Around the time of the 1895 races to the north, Nigel Gresley, a young apprentice with the London& North Western Railway (LNWR), was employed at Crewe, Cheshire. While he must have watched the races with interest, he could not have known that some forty years later he would force the statisticians to rewrite their record books. For an observer of the 1890s, Gresley’s creations would have seemed beyond belief.

Born in Edinburgh on 19 June 1876, Gresley was the fourth son of the Reverend Nigel Gresley. He spent his early childhood years at the family home in Netherseale, near Swadlincote in Derbyshire, a comfortable existence with several live-in servants. Although Gresley came from a privileged background, he probably had the railway in his blood from birth: he was almost born on a train when his mother, Joanna, was forced to visit the Scottish capital whilst heavily pregnant. She had travelled to Edinburgh to see a specialist because she was suffering from problems in her pregnancy. It was a brave decision, for the experience would have been extremely slow, uncomfortable and arduous, requiring a journey via Burton-on-Trent to Derby, and then onward by a precarious schedule and numerous stops and starts to Scotland.

————

TASK SET =>
#1 In the passage on Nigel Gresley's early life, why did his mother travel to Edinburgh while heavily pregnant?
#2 Carry on the passage on Nigel Gresley's early life from the point where it stops.

————

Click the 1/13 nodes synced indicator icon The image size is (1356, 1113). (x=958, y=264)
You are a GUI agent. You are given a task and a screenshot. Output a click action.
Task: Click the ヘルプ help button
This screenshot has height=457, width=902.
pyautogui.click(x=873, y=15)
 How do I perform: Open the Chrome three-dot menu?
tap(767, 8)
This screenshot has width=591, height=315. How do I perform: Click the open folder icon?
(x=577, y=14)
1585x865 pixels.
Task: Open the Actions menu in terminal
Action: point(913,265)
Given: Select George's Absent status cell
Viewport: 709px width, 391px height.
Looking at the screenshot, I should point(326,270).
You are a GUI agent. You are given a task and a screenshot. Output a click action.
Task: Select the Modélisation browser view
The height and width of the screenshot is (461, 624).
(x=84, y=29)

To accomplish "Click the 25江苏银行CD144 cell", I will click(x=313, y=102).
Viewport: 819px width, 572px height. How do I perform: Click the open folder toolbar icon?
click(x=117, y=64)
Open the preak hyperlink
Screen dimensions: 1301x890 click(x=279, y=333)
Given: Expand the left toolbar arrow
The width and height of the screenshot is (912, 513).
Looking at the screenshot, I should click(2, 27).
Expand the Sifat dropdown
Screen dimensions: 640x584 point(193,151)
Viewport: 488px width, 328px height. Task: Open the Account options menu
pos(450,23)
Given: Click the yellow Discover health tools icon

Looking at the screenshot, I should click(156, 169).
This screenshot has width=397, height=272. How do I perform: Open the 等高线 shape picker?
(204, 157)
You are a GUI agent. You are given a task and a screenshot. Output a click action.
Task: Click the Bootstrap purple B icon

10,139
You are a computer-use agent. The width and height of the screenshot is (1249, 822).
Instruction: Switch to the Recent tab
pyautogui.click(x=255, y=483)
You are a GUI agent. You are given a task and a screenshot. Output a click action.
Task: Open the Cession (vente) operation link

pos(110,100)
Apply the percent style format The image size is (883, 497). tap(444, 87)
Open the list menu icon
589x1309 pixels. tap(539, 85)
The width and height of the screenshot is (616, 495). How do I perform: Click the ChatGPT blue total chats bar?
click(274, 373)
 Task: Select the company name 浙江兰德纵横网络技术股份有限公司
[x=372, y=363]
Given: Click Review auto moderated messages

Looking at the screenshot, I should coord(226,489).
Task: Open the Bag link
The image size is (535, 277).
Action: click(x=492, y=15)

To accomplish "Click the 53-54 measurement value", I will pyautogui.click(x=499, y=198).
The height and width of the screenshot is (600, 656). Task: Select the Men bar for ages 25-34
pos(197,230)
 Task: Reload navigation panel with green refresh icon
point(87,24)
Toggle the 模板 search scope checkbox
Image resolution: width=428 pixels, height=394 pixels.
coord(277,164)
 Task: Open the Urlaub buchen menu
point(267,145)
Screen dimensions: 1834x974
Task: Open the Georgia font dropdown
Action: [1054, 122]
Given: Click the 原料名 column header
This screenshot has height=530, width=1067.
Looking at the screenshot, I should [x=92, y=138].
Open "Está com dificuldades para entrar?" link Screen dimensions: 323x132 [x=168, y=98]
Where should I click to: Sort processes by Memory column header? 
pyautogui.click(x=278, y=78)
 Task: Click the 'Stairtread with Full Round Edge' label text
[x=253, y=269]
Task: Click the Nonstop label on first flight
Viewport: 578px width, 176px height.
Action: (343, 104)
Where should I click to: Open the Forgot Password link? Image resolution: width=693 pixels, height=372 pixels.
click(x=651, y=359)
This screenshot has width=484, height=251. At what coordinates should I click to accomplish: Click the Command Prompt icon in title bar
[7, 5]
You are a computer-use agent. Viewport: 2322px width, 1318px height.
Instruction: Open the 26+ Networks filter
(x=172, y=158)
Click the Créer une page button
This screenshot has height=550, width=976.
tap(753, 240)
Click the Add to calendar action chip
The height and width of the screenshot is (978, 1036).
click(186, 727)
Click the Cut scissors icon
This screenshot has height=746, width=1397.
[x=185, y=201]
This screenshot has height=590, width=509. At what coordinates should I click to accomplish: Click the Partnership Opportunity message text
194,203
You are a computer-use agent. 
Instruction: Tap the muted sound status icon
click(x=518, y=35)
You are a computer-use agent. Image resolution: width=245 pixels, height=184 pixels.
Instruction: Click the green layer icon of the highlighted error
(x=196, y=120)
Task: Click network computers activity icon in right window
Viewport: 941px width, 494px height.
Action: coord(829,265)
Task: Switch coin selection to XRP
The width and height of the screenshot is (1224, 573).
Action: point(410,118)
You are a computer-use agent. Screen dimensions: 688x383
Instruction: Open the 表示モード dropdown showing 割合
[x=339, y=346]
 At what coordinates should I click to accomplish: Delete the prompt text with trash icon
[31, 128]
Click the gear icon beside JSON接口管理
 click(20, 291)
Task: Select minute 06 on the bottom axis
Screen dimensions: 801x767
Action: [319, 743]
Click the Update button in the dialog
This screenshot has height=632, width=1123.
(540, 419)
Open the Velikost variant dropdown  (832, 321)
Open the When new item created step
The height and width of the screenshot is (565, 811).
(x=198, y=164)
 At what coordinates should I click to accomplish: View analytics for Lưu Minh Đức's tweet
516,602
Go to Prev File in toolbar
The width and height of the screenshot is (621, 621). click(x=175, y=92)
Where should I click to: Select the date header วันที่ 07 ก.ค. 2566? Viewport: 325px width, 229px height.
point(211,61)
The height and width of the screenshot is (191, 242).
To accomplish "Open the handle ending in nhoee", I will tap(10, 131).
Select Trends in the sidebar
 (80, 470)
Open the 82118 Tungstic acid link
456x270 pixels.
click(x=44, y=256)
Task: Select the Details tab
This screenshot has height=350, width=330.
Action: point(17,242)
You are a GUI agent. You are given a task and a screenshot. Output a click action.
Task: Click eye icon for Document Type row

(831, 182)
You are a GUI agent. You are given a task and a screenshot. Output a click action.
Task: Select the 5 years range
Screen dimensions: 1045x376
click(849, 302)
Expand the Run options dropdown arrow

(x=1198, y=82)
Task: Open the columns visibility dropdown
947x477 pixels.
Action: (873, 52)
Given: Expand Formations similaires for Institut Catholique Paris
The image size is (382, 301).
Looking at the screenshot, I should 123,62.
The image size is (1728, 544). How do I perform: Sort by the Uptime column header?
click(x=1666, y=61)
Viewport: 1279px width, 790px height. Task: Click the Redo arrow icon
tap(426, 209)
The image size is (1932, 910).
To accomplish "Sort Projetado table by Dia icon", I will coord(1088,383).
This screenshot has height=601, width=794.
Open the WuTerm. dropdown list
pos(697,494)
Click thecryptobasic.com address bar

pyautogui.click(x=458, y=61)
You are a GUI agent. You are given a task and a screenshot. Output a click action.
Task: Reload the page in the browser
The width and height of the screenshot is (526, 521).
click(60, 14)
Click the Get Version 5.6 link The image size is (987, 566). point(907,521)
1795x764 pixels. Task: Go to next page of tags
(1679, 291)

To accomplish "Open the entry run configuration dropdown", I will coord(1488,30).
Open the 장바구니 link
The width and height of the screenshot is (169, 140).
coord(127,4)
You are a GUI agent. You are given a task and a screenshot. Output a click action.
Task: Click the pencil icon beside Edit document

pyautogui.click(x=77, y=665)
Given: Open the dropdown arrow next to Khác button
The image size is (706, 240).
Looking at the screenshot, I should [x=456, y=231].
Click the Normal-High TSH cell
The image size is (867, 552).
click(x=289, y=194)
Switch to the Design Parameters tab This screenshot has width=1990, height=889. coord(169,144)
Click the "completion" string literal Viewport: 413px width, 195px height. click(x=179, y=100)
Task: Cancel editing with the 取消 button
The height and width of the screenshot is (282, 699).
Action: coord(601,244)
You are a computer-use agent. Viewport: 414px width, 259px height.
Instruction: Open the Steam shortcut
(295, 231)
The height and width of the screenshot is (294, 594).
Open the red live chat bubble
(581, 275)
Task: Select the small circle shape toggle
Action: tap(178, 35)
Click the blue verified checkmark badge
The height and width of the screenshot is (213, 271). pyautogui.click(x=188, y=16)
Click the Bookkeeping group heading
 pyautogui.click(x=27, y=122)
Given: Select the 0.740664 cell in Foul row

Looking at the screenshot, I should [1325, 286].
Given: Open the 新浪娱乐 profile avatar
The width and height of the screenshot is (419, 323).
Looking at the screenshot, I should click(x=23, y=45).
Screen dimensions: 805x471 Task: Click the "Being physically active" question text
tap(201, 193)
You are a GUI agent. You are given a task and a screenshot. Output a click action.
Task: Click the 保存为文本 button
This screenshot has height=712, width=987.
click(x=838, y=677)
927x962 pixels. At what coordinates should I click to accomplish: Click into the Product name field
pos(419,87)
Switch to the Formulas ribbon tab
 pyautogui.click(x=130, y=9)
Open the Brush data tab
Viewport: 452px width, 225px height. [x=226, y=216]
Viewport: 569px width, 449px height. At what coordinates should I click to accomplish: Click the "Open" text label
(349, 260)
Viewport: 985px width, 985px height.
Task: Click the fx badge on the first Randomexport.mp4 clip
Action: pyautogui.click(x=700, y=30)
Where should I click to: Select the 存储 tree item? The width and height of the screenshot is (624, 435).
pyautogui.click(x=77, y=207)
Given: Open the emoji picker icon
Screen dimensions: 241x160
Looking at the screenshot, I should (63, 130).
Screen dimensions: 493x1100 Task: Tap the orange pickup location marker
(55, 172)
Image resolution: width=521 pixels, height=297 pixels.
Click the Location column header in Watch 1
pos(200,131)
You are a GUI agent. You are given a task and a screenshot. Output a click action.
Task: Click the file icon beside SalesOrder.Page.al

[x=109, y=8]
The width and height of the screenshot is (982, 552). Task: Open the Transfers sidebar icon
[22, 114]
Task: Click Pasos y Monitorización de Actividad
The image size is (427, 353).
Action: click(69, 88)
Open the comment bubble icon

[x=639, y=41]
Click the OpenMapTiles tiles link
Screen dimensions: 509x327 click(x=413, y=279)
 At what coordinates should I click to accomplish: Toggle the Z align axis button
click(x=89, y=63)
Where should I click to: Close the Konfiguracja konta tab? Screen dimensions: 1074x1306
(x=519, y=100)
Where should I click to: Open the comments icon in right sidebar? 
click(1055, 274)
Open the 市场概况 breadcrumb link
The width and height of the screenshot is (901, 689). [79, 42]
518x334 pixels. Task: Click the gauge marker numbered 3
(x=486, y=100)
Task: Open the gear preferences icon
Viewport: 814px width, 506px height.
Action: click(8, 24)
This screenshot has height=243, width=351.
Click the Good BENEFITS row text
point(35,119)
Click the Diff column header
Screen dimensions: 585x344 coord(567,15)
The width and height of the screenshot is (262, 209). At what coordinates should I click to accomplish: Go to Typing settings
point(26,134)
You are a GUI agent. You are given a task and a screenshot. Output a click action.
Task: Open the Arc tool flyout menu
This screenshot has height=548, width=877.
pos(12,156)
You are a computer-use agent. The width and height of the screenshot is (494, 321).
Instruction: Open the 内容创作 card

————

ANSWERS FOR THE EXERCISE =>
#1 She went to see a specialist because she was having problems with her pregnancy.

#2
While she was in Scotland, Joanna Gresley gave birth in a lodging house at number 14 Dublin Street, a location probably influenced by the Reverend William Douglas, a close relative who lived at an adjacent property. The child was given the first name Herbert after one of his godfathers, and then Nigel, as a link to family ancestors dating back to Norman times. Perhaps pride in their heredity also partly explains the family’s unusually competitive spirit: family members were able to trace their roots back many generations to Robert de Toesni, who accompanied William the Conqueror at the Battle of Hastings in 1066. After the Norman Conquest, the family took their name from the local village of Church Gresley, later making their home in nearby Drakelow in South Derbyshire. Gresley’s mother, Joanna Wilson, was a local resident hailing from Barton under Needwood.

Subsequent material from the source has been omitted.